To train resnet-18 with 4-bit weights and activations, PalQuant trains a wide 2-bit resnet-18 with group=2:

python main.py --data your-imagenet-data-path --visible_gpus '0,1,2,3' --workers 20  \
--arch 'resnet18_quant' --epochs 90 --groups 2 --weight_levels 4 --lr_m 0.1 --lr_q 0.0001 \
-b 256  --act_levels 4 --log_dir "../results/resnet-18/W2A2G2/"

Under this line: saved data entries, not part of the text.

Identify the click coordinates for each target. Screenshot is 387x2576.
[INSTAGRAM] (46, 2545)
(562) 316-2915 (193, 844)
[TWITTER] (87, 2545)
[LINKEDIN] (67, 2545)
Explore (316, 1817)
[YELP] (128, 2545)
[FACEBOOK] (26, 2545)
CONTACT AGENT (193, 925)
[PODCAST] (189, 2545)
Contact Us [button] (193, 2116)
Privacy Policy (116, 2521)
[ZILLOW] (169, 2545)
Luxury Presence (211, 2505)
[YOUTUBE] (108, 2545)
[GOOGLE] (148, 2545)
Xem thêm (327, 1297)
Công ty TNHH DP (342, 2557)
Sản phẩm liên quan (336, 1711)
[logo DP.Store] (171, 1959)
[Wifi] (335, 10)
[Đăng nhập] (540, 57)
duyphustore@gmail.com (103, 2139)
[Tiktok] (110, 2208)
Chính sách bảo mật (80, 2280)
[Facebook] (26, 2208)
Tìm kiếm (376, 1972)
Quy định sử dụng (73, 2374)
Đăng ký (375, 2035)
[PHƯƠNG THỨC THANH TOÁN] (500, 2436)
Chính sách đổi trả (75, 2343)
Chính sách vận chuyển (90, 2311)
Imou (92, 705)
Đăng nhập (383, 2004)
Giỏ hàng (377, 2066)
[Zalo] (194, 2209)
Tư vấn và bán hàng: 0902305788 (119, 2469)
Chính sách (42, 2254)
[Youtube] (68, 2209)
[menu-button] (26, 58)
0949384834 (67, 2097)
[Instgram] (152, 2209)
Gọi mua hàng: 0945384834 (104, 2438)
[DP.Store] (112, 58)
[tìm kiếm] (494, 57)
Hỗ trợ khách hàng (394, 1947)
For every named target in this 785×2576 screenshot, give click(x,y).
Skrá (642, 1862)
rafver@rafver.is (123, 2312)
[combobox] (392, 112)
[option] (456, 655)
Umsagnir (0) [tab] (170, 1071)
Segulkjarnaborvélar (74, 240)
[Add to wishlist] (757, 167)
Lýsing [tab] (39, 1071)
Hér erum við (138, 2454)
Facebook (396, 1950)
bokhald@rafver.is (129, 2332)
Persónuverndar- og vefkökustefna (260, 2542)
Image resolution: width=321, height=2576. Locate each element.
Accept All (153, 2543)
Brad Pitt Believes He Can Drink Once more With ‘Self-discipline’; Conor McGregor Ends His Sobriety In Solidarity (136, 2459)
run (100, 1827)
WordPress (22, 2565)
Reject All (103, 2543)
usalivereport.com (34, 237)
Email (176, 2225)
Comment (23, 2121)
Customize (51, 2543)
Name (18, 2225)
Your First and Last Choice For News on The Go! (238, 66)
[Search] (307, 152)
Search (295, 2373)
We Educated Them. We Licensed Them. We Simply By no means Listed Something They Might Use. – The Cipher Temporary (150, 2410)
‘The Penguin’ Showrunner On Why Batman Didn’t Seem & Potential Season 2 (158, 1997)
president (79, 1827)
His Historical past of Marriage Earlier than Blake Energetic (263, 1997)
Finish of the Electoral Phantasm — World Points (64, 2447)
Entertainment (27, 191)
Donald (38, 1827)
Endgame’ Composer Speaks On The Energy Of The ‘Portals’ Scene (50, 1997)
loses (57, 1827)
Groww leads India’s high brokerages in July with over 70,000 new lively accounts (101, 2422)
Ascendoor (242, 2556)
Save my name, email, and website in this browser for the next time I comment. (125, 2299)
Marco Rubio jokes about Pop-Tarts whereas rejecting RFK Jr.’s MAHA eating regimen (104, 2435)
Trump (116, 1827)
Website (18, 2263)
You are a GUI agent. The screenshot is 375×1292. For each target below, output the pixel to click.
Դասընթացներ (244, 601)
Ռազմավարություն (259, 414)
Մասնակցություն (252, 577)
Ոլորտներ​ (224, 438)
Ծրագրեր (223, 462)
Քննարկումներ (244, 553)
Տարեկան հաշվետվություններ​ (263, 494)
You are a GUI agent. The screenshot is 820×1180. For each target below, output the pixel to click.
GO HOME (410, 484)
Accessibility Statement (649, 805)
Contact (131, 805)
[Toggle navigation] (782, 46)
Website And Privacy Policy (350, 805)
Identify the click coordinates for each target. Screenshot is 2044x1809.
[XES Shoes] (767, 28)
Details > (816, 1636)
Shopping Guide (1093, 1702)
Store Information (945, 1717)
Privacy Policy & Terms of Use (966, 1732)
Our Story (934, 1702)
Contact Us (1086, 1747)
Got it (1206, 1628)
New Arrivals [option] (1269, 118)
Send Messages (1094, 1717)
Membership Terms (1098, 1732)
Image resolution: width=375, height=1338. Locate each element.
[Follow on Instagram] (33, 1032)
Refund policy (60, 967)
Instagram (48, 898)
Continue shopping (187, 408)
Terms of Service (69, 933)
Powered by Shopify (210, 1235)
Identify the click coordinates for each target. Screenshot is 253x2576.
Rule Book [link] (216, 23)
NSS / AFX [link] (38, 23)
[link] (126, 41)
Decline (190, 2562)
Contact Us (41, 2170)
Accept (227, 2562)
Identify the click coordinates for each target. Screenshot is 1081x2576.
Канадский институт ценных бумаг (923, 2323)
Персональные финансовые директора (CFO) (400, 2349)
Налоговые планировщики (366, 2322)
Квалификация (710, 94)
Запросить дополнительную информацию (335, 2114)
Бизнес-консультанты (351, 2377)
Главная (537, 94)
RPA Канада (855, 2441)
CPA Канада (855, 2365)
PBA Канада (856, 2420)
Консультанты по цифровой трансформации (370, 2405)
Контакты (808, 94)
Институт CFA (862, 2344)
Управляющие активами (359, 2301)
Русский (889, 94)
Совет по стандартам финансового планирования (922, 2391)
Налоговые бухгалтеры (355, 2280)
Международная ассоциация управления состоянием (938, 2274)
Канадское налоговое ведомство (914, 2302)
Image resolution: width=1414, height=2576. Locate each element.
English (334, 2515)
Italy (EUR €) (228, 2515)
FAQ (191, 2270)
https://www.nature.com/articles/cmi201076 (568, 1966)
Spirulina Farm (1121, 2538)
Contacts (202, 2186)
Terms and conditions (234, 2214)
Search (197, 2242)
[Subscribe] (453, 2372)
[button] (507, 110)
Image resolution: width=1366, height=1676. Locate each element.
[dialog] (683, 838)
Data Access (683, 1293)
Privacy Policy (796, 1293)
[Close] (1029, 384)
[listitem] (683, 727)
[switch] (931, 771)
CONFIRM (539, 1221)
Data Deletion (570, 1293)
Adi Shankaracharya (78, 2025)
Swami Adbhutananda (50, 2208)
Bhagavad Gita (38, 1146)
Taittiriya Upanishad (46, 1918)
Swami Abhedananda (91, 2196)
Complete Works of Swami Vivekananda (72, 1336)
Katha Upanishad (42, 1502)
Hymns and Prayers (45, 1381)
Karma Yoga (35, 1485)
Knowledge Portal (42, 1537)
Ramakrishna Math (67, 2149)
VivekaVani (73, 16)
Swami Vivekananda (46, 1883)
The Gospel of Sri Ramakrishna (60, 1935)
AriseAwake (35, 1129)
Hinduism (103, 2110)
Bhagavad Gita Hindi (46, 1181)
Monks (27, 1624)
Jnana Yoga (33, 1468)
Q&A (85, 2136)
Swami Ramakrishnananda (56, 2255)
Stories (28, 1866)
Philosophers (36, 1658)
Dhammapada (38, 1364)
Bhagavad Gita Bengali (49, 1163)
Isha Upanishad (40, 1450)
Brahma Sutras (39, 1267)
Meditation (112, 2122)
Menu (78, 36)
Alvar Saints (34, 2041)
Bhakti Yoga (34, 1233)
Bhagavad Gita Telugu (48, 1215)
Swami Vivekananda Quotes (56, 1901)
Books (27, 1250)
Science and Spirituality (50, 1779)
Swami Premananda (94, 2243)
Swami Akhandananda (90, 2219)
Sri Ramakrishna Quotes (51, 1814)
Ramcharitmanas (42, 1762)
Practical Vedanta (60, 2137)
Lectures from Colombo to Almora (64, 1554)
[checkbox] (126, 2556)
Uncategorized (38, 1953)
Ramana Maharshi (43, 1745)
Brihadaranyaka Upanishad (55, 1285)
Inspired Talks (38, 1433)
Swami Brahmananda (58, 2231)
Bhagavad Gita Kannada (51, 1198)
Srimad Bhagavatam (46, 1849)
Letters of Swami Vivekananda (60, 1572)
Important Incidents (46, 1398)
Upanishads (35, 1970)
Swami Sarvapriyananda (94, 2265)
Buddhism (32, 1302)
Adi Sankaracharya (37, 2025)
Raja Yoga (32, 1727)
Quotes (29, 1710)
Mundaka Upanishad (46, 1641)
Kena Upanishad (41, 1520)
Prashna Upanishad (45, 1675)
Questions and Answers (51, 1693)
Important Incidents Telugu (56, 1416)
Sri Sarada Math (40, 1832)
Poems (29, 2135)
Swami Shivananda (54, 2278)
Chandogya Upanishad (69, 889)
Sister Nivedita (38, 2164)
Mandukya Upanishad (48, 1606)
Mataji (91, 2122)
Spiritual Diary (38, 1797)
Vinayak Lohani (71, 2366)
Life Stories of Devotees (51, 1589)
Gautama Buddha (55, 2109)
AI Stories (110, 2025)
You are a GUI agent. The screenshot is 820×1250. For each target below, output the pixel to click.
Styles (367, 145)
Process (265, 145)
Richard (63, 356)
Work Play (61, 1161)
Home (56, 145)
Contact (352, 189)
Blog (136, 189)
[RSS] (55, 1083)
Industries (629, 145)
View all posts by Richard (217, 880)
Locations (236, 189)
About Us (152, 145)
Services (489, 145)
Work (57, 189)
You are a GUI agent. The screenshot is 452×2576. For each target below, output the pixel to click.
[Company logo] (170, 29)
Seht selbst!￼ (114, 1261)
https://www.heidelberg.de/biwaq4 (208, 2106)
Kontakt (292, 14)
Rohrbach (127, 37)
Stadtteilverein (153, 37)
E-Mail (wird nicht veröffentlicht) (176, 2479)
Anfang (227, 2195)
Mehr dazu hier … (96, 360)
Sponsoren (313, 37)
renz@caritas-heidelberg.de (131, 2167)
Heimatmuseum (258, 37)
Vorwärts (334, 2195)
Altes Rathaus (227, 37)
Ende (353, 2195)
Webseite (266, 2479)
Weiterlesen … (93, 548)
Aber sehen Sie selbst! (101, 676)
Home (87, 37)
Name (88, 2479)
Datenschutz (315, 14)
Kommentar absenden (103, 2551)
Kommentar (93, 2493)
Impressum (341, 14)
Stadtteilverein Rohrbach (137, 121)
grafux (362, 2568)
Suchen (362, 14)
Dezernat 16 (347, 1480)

Here weight_levels and activations levels equals $2^{bit}$

Testing

We have uploaded the training checkpoint to the BaiduNetdisk and Google Storge. To test the pre-trained model, run:

python main.py --data your-imagenet-data-path --visible_gpus '0' --workers 20 \
--arch 'resnet18_quant'  --groups 2  --weight_levels 4 -b 256  --act_levels 4 \
--evaluate  --model the-model-to-eval
ModelWeight BitsAct BitsGroupsDownloadUrlTensorboardLog
ResNet18222BaiduNetDisklog
ResNet18223BaiduNetDisklog
ResNet18224BaiduNetDisklog

extract code: quan

Citation

@inproceedings{PalQuant2021,
  author  = {Qinghao Hu and Gang Li and Qiman Wu and Jian Cheng},
  title   = {PalQuant: Accelerating High-precision Networks on Low-precision Accelerators},
  year    = {2022},
  booktile={European Conference on Computer Vision},
  organization={Springer}
}

Acknowledgement

The code base is origined from EWGS, we thank their awesome work.